Brano

In Germania, in Francia e in Italia quando si parla di immigrazione spesso tragedie simili sono presentate come nuovi segni di un assalto dell’Africa all’Europa. È una rappresentazione falsa, che fa comodo ad alcuni politici. In realtà, gli africani costituiscono meno del 15 per cento dei migranti di tutto il mondo e, in gran parte, non lasciano il loro continente. Gli emigrati senegalesi vivono e lavorano per lo più in Costa d’Avorio, Gabon, Mauritania e Marocco. Quelli che cercano di andare in Europa sono senza dubbio in aumento, ma le loro storie parlano di un problema legato più al Senegal che all’Europa.

Omar, 21 anni, uno dei muratori al lavoro nel cantiere, sta facendo una pausa. Se riesce ad arrivare alle Canarie, racconta, andrà in Spagna o in Italia. Alto e allampanato, ha le mani piene di calli per il duro lavoro. In cantiere guadagna circa 150 euro al mese. “Così non posso mettere su famiglia o costruirmi casa. E se mio padre o mia madre si ammalano, non posso aiutarli. Cosa penserà la gente?”.

Quesito
Nel brano sull'emigrazione dal Senegal, quanto guadagna Omar al mese lavorando in cantiere? Le righe qui sotto sono materiale indipendente dal brano.

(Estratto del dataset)
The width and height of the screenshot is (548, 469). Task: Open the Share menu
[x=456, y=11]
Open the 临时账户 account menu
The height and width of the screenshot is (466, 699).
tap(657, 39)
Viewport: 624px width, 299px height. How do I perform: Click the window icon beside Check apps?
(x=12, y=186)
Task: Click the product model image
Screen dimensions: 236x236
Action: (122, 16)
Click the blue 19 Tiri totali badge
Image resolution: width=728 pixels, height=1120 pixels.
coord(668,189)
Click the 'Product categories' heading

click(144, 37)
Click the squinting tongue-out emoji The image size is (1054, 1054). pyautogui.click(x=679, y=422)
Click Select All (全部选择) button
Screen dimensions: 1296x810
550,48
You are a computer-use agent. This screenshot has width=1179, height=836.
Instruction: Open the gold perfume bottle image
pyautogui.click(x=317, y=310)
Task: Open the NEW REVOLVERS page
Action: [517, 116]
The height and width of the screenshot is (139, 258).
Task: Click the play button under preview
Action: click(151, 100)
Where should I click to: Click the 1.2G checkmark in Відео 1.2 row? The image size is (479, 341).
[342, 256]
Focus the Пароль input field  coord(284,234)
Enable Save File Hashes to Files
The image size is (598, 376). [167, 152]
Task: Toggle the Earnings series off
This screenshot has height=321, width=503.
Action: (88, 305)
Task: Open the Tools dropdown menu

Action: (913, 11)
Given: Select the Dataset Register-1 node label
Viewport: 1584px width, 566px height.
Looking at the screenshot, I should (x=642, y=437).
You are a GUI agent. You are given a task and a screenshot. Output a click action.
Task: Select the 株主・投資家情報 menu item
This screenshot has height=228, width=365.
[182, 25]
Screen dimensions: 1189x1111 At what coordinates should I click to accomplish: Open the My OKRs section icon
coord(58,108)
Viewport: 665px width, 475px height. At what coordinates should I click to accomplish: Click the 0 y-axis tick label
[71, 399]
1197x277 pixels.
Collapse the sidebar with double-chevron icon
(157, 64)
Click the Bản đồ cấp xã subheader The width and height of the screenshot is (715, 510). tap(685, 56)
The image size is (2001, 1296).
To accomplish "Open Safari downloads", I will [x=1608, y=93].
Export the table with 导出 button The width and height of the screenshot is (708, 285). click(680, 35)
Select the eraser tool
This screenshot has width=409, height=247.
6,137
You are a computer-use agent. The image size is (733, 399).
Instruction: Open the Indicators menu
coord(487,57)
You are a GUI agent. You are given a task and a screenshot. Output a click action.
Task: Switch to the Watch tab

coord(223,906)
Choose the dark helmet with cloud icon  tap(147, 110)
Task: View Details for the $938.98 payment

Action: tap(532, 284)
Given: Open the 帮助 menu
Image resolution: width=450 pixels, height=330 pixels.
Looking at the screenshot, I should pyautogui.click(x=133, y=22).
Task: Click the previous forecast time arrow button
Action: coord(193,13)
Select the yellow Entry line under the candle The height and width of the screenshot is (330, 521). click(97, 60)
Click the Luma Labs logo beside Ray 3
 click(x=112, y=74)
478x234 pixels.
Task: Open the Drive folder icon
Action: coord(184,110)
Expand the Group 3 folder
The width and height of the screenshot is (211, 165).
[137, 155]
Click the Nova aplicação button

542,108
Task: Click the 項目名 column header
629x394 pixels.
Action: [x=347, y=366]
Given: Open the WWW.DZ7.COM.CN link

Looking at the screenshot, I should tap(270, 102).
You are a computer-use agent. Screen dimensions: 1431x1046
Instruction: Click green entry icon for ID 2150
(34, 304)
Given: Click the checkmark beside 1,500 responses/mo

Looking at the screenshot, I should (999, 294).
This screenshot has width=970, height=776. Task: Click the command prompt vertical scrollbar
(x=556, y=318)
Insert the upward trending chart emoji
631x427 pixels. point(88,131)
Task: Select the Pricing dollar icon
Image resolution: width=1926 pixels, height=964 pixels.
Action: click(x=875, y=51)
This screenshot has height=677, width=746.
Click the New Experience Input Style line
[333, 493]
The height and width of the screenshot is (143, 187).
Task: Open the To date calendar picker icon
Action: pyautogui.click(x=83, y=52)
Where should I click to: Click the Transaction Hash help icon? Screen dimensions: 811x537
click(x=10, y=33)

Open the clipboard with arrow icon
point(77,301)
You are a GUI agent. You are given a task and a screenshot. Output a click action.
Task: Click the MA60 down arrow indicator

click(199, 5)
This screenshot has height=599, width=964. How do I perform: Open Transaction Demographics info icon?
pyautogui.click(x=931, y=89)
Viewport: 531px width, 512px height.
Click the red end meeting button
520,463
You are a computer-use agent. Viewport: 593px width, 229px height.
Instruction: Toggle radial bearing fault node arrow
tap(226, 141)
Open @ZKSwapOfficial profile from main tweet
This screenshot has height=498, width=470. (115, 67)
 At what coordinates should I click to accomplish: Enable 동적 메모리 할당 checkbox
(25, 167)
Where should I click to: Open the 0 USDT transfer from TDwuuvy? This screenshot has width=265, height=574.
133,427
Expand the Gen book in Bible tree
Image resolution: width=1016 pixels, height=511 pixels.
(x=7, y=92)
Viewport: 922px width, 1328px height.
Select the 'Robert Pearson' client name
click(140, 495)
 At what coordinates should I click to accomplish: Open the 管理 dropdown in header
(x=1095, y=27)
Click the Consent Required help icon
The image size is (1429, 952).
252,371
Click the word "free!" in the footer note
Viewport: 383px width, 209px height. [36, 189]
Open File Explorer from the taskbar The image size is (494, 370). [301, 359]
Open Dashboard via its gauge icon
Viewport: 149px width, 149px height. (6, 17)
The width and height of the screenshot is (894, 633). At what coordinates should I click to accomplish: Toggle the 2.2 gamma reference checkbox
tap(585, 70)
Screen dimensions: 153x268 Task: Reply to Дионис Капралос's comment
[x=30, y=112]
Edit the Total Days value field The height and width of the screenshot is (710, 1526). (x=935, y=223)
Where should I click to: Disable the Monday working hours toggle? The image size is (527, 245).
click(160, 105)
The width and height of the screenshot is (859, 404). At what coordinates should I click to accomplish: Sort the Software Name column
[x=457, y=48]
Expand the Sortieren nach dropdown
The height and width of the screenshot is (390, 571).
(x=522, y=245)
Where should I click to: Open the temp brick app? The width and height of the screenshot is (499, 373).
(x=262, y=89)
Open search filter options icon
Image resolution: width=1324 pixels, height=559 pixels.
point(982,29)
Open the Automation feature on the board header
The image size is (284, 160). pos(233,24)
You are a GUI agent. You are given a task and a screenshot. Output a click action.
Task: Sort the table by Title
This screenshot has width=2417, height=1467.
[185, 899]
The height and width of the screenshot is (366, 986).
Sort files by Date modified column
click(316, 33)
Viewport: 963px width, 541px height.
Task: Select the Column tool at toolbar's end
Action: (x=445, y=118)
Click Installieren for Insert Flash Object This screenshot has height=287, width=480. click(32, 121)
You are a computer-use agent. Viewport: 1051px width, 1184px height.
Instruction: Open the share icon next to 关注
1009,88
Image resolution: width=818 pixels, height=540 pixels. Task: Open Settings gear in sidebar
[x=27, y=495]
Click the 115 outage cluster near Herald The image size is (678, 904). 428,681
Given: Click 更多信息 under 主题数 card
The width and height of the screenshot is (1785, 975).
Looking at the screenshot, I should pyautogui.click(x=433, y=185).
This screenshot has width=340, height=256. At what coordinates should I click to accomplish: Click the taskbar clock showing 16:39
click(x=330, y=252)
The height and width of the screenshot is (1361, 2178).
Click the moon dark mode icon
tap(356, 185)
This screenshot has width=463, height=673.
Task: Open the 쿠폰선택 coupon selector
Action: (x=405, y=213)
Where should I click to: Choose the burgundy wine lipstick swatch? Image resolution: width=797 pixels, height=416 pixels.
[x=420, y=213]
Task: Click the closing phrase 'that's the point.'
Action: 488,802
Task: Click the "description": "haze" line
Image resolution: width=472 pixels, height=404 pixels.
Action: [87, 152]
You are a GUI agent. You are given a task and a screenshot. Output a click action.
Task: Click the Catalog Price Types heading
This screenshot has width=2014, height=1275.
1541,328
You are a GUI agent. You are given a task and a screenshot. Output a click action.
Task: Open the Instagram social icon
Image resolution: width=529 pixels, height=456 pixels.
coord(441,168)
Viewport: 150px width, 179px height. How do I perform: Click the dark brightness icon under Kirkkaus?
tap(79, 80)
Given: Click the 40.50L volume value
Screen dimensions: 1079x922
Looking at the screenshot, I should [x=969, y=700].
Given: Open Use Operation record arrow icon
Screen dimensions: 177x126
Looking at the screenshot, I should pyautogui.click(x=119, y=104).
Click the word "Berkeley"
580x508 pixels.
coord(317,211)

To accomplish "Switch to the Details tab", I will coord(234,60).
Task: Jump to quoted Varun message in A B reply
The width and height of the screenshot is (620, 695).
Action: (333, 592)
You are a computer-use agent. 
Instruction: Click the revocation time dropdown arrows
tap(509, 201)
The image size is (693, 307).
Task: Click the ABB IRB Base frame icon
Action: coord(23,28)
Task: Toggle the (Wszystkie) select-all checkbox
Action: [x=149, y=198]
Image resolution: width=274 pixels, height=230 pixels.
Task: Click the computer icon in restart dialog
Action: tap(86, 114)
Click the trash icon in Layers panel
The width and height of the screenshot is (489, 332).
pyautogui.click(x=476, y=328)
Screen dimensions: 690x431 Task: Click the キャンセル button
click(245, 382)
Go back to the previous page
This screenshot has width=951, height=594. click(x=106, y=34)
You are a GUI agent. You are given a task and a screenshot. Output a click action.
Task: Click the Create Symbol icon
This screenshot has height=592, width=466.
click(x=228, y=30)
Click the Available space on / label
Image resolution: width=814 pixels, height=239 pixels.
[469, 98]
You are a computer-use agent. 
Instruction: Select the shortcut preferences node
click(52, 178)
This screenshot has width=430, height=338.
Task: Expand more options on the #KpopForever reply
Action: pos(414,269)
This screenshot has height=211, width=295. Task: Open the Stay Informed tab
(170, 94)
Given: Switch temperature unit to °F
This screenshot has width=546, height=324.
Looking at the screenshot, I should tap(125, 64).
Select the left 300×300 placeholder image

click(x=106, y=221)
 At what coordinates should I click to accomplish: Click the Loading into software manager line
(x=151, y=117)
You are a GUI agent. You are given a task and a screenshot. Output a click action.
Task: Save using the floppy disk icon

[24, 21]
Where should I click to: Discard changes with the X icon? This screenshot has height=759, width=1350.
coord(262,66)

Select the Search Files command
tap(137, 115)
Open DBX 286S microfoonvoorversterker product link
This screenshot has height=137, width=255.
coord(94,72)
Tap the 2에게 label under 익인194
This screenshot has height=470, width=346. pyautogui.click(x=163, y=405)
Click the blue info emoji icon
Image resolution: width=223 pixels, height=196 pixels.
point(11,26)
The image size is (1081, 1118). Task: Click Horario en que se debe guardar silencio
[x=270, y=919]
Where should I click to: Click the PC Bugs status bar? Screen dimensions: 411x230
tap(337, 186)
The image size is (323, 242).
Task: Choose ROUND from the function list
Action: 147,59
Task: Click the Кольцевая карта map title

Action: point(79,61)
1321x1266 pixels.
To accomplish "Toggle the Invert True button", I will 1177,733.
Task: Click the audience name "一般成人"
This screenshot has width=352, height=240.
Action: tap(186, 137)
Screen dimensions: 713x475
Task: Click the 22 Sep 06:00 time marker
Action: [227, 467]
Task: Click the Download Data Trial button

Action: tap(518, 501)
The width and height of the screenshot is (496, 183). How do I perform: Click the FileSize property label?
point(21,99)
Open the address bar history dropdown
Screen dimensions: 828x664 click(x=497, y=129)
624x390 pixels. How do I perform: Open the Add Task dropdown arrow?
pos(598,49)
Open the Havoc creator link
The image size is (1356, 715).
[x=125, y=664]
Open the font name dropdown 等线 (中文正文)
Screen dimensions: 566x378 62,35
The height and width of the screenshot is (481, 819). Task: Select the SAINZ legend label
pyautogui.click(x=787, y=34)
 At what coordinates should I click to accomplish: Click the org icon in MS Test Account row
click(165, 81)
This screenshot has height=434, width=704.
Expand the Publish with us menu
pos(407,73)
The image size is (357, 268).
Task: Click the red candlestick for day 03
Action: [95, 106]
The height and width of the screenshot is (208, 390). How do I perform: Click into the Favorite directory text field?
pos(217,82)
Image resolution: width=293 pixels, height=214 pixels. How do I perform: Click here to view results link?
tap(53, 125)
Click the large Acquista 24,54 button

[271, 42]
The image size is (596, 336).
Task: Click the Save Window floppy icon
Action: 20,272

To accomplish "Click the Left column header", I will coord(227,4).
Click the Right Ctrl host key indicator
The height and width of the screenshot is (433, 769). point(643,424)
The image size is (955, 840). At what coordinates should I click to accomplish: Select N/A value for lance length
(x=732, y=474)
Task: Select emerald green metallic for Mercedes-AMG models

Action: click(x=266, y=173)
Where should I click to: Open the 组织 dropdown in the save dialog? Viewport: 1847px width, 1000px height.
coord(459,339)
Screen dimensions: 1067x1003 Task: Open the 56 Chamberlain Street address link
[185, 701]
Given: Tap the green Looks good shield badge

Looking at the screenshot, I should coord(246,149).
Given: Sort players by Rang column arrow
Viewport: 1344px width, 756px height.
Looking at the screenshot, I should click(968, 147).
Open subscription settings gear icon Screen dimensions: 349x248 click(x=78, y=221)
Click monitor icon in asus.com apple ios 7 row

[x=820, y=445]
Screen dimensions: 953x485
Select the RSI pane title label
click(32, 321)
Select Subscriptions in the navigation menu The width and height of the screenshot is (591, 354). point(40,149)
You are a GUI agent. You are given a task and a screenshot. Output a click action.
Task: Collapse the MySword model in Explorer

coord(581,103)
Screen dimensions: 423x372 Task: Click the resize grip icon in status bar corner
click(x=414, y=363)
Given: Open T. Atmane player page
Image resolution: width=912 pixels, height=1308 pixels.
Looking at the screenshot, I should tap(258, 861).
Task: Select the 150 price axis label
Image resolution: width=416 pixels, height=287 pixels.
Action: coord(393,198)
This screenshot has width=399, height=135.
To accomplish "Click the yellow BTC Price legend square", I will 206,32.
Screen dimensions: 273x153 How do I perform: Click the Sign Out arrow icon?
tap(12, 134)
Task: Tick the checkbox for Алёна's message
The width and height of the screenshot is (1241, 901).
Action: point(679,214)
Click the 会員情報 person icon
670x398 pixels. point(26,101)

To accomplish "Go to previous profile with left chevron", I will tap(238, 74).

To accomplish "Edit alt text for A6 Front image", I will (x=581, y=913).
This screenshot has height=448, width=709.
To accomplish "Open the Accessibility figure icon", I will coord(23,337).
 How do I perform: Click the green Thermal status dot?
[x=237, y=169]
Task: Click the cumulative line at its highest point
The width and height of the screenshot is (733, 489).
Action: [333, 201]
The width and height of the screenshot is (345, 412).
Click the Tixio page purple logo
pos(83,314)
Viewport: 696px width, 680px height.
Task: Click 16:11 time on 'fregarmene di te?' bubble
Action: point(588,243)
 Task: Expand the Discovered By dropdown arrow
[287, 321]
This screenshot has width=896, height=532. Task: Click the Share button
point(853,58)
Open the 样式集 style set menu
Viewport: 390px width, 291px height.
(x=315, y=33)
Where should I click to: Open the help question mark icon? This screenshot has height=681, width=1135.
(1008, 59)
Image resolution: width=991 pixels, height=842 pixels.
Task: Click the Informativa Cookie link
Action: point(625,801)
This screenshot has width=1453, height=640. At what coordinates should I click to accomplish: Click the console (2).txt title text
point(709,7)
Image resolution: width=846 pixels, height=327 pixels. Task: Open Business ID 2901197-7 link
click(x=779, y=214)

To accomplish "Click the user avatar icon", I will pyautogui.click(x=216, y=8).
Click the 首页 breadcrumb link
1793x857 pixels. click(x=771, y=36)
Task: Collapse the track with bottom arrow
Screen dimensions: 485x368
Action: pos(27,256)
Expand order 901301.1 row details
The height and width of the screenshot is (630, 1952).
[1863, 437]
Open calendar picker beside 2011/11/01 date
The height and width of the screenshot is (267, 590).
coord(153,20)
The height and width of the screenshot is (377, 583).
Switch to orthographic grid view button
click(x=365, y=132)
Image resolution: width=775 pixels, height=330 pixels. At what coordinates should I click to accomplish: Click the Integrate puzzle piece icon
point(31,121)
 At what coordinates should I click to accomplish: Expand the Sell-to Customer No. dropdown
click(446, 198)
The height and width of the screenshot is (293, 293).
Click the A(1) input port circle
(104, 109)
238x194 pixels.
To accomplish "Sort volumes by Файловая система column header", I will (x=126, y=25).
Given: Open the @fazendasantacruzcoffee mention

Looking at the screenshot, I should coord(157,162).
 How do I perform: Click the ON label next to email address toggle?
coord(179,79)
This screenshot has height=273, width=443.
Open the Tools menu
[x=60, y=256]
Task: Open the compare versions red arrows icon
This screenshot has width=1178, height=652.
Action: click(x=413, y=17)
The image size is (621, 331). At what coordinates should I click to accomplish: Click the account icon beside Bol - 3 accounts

Risultato
Circa 150 euro al mese.